> PROBLEM: Going through the data below, copy out each line where the word "label" shows up.

☆ ☆ ☆

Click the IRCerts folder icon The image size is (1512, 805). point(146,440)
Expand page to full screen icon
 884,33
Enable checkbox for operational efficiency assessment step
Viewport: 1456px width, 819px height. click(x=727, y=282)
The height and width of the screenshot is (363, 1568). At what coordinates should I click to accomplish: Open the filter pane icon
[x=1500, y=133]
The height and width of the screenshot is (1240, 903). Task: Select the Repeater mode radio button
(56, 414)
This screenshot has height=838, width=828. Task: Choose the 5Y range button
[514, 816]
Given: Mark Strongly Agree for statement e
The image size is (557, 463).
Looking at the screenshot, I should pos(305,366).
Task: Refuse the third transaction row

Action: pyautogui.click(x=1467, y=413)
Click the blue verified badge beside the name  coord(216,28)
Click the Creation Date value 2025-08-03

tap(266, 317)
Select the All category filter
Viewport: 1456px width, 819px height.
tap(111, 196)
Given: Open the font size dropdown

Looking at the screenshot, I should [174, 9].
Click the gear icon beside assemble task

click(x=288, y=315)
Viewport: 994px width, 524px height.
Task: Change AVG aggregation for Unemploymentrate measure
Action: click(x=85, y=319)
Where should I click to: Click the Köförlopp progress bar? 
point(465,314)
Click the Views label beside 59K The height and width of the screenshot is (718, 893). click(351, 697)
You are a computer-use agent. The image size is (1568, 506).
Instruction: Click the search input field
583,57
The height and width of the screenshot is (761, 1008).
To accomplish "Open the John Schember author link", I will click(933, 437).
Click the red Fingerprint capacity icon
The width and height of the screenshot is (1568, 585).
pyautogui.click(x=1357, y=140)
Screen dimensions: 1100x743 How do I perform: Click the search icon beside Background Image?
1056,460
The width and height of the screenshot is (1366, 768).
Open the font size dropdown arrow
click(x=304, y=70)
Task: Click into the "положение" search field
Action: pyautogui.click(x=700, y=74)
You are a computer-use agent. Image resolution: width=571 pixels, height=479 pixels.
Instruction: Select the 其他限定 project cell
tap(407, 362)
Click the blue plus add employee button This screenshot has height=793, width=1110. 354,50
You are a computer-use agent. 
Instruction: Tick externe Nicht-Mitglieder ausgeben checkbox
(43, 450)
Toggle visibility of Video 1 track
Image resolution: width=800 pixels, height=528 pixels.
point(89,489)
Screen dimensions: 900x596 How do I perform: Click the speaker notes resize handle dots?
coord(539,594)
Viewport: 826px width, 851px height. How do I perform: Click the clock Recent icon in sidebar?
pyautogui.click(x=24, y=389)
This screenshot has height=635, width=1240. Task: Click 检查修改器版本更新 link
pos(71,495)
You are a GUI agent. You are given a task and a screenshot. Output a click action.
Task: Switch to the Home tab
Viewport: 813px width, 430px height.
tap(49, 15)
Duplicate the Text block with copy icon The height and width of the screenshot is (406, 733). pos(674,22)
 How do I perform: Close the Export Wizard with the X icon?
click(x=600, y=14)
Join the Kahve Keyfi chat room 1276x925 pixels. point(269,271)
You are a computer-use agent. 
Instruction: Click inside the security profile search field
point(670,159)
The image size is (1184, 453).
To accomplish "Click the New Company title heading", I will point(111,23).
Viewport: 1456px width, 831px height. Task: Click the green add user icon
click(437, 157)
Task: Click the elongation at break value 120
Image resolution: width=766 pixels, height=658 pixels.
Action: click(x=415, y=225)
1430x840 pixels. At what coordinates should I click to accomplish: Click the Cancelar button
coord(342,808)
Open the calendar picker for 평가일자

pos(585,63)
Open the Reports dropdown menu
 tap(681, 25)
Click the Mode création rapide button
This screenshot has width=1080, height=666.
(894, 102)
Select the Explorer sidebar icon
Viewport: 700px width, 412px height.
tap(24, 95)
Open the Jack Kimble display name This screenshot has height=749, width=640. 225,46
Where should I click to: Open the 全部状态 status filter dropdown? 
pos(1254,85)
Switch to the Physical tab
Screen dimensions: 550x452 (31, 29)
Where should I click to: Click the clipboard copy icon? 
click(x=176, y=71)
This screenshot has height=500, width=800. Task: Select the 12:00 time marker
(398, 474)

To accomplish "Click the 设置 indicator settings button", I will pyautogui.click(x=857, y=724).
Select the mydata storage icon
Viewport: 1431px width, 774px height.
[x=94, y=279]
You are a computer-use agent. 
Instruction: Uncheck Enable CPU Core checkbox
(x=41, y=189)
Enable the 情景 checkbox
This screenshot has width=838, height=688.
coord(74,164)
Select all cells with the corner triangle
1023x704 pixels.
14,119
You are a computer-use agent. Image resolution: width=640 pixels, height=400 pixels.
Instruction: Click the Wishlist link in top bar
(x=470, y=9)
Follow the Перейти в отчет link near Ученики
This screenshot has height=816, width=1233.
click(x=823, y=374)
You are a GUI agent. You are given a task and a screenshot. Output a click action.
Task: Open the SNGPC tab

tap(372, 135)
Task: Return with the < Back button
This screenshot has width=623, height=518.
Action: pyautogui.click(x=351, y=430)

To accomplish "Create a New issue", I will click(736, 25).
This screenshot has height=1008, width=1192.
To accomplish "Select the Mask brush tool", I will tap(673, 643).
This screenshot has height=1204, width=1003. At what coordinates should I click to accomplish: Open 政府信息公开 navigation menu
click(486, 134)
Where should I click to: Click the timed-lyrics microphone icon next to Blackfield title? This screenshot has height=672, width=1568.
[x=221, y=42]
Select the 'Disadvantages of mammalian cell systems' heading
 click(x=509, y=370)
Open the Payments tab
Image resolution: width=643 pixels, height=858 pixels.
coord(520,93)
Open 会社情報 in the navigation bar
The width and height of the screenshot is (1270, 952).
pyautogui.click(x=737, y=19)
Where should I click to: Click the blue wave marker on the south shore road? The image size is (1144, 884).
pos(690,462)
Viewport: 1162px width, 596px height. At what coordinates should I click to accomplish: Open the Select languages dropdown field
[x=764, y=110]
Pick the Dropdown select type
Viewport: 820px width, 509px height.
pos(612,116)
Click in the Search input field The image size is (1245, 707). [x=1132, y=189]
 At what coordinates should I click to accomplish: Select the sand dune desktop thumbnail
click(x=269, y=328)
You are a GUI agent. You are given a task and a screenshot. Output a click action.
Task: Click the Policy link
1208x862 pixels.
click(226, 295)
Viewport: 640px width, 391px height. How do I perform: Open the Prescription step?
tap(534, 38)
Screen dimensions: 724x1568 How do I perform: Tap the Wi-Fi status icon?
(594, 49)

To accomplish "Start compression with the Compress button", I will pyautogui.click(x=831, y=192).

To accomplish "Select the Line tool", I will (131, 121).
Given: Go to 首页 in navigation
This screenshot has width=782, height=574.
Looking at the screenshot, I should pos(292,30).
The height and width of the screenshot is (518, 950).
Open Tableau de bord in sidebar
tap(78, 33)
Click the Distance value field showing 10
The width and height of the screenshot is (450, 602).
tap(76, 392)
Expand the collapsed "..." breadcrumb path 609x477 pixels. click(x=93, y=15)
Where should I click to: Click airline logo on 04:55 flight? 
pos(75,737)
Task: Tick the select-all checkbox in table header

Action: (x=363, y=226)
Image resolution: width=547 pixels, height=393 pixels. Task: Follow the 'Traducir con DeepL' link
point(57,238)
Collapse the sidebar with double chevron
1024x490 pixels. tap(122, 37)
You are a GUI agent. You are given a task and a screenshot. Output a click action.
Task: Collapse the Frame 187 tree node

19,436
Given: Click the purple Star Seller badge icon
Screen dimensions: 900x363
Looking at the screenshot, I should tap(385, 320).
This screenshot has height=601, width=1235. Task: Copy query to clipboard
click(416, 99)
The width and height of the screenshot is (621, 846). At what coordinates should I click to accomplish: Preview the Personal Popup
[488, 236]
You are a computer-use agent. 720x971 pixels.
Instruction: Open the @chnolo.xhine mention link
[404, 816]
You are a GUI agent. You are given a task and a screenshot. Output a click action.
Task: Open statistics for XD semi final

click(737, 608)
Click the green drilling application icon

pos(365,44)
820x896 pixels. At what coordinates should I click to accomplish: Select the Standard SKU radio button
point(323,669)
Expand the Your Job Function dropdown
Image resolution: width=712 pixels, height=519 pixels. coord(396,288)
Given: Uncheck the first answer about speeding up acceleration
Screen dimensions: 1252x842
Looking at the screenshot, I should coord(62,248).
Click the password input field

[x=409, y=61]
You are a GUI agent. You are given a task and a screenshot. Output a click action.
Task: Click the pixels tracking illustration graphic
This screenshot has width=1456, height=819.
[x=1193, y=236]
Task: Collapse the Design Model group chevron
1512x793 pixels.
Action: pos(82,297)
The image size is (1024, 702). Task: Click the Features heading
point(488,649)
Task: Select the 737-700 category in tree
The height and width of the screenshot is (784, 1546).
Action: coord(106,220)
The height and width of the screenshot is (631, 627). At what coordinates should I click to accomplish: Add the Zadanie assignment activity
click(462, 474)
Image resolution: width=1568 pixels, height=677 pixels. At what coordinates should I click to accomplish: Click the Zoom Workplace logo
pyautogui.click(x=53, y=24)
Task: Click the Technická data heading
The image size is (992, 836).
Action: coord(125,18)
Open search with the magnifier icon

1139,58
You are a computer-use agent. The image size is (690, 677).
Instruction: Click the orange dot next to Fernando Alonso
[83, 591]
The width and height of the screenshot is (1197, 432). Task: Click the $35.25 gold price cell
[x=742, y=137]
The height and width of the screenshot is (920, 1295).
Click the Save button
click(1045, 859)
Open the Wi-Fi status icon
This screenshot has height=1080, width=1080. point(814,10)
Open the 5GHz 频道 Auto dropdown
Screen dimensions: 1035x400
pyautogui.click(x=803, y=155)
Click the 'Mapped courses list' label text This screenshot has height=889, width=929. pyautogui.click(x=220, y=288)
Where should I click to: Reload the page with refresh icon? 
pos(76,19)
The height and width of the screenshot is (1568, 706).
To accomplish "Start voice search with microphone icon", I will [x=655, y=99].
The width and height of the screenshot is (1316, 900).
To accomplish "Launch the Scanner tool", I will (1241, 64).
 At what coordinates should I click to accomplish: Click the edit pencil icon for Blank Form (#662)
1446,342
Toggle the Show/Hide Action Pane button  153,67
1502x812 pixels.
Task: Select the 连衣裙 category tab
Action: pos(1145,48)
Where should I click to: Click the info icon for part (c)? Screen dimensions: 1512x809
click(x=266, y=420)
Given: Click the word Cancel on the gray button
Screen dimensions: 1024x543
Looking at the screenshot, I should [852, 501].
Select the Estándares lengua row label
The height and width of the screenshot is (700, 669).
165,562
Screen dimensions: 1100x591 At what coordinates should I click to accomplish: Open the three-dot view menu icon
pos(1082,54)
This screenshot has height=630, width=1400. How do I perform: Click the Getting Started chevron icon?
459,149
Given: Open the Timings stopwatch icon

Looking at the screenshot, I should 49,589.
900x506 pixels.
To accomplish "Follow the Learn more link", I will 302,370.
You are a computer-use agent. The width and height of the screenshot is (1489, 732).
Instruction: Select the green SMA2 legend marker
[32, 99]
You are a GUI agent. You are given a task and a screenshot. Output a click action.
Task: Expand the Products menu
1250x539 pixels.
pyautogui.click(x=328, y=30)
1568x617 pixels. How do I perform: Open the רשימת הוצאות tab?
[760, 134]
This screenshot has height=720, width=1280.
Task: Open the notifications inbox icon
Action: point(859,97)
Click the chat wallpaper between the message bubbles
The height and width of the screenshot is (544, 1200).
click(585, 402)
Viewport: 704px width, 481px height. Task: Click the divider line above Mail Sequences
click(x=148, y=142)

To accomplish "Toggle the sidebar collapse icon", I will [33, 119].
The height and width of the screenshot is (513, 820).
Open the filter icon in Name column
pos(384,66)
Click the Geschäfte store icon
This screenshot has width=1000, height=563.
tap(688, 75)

☆ ☆ ☆

> RESULT OF THIS EXERCISE:
Click the Views label beside 59K The height and width of the screenshot is (718, 893). click(351, 697)
Click the 'Mapped courses list' label text This screenshot has height=889, width=929. pyautogui.click(x=220, y=288)
Select the Estándares lengua row label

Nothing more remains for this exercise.